- [PROBLEM STATEMENT]: Below are records. Find each line in them that holds the word "reply" and copy it.

Start of DATA EXTRACTS

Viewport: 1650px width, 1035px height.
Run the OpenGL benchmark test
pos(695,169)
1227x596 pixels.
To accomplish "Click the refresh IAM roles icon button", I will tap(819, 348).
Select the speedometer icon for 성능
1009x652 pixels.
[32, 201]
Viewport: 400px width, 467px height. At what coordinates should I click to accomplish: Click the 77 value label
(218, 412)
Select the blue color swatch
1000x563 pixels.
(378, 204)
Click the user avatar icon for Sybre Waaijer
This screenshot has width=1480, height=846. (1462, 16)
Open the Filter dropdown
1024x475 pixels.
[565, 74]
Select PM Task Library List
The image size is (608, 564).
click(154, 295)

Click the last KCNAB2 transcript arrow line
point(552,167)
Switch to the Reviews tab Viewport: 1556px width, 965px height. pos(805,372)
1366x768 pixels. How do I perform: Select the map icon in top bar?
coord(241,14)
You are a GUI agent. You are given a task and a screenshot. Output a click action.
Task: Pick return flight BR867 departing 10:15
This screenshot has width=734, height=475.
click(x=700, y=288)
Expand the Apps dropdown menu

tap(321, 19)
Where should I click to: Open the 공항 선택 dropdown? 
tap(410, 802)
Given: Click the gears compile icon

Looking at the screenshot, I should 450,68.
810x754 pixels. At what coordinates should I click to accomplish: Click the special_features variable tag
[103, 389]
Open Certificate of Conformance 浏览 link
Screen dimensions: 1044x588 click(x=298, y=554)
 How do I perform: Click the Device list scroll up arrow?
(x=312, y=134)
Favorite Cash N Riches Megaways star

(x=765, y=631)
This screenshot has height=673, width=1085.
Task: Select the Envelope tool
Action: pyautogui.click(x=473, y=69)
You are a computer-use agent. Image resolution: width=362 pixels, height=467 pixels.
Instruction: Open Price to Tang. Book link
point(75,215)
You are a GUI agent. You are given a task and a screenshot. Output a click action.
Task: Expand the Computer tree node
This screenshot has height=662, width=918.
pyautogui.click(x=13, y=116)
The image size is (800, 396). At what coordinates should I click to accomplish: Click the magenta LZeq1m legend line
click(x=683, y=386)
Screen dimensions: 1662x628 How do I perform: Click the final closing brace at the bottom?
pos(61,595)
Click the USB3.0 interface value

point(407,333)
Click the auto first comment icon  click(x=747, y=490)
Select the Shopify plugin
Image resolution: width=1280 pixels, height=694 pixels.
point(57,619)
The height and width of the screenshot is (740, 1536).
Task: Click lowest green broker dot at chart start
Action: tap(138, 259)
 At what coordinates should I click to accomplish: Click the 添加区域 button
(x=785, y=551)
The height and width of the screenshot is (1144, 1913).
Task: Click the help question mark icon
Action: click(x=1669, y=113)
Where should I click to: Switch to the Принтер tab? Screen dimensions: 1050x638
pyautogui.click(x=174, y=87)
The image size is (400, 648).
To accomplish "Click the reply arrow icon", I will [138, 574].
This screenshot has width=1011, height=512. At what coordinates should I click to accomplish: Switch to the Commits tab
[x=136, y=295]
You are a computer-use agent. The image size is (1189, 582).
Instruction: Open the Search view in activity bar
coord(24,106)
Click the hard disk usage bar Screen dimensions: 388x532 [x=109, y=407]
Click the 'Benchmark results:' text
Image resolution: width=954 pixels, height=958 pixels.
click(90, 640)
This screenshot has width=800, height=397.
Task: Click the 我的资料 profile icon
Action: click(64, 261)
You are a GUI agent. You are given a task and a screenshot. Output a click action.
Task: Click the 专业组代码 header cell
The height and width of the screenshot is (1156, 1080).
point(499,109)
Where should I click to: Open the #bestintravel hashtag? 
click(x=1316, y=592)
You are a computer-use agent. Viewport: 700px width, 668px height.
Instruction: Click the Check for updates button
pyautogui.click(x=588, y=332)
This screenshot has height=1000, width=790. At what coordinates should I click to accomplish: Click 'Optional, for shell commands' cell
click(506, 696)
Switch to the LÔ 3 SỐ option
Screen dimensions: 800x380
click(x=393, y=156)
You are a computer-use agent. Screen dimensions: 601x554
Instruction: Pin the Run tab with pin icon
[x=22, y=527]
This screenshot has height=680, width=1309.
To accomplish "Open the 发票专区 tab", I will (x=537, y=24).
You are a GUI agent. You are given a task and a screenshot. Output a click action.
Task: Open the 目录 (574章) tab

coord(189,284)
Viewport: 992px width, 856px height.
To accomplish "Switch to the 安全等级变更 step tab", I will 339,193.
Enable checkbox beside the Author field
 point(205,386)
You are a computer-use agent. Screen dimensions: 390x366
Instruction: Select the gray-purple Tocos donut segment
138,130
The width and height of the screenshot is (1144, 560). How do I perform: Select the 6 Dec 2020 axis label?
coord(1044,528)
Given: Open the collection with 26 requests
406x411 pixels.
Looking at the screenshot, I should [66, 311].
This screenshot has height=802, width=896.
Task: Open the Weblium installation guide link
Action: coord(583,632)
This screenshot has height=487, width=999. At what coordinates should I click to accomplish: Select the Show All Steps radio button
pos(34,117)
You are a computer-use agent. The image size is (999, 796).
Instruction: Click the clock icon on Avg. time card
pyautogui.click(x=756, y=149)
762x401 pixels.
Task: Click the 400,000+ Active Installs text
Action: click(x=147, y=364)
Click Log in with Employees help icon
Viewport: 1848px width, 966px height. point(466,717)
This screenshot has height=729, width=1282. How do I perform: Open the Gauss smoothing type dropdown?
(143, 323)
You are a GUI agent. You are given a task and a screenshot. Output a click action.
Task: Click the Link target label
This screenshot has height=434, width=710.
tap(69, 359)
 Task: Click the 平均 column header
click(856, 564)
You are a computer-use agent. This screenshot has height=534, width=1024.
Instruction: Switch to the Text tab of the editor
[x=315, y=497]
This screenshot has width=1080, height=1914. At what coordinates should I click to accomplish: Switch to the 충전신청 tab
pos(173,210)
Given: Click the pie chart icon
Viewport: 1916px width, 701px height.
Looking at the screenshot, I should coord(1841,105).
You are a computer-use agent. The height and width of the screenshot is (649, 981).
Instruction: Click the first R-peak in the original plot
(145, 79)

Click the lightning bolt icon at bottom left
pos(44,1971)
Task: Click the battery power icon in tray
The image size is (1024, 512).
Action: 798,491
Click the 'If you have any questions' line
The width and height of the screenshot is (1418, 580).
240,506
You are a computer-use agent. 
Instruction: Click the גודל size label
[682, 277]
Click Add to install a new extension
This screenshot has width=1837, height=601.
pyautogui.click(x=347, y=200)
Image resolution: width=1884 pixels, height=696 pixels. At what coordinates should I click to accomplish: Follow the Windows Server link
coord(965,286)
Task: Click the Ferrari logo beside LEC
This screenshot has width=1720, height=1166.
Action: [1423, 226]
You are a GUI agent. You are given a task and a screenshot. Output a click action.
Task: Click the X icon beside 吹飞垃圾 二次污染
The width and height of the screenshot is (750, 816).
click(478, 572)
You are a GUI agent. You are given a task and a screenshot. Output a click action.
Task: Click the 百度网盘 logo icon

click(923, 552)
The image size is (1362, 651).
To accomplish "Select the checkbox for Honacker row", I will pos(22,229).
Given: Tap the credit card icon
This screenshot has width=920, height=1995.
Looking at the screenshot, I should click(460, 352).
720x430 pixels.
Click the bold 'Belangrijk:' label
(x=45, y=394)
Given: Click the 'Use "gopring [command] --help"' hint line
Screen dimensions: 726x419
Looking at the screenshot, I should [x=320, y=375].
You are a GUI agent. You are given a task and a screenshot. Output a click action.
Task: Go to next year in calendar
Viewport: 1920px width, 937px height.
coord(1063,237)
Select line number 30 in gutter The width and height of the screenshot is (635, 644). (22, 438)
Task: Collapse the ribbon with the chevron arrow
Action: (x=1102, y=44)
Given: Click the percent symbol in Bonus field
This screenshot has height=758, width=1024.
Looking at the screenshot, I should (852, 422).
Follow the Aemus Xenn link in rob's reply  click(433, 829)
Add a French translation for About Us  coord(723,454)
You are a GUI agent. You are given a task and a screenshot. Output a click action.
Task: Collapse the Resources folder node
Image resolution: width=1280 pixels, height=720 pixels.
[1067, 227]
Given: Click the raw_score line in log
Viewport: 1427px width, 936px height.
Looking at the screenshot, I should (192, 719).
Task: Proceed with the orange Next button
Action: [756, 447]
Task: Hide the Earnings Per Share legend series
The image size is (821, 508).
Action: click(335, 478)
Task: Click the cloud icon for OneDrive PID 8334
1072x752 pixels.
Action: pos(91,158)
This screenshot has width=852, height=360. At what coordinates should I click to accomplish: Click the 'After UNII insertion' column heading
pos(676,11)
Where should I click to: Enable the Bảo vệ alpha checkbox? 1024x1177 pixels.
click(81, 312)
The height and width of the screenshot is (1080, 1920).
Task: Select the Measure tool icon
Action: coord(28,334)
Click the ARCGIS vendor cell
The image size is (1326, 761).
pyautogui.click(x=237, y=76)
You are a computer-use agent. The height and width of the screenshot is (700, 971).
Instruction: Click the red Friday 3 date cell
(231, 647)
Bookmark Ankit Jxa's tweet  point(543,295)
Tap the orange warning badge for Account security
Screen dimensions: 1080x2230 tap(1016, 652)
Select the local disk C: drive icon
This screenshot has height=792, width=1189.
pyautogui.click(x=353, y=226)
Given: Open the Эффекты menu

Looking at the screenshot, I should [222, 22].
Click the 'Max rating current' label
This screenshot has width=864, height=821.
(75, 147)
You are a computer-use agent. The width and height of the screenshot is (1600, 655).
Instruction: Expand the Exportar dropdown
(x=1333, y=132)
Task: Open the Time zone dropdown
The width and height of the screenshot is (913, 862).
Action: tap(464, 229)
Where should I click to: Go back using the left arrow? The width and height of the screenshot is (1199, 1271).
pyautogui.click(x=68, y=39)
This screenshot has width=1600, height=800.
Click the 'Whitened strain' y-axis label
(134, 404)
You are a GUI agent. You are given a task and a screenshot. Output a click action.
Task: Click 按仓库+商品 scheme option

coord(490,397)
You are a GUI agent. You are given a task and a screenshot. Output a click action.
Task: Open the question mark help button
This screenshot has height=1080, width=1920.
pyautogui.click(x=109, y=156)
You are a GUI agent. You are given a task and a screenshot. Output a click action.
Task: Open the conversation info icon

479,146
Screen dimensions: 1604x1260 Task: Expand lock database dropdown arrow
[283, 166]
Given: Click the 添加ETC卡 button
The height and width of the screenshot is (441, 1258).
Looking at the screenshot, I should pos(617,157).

End of DATA EXTRACTS

- [WORKED SOLUTION]:
To accomplish "Click the reply arrow icon", I will [138, 574].
Follow the Aemus Xenn link in rob's reply  click(433, 829)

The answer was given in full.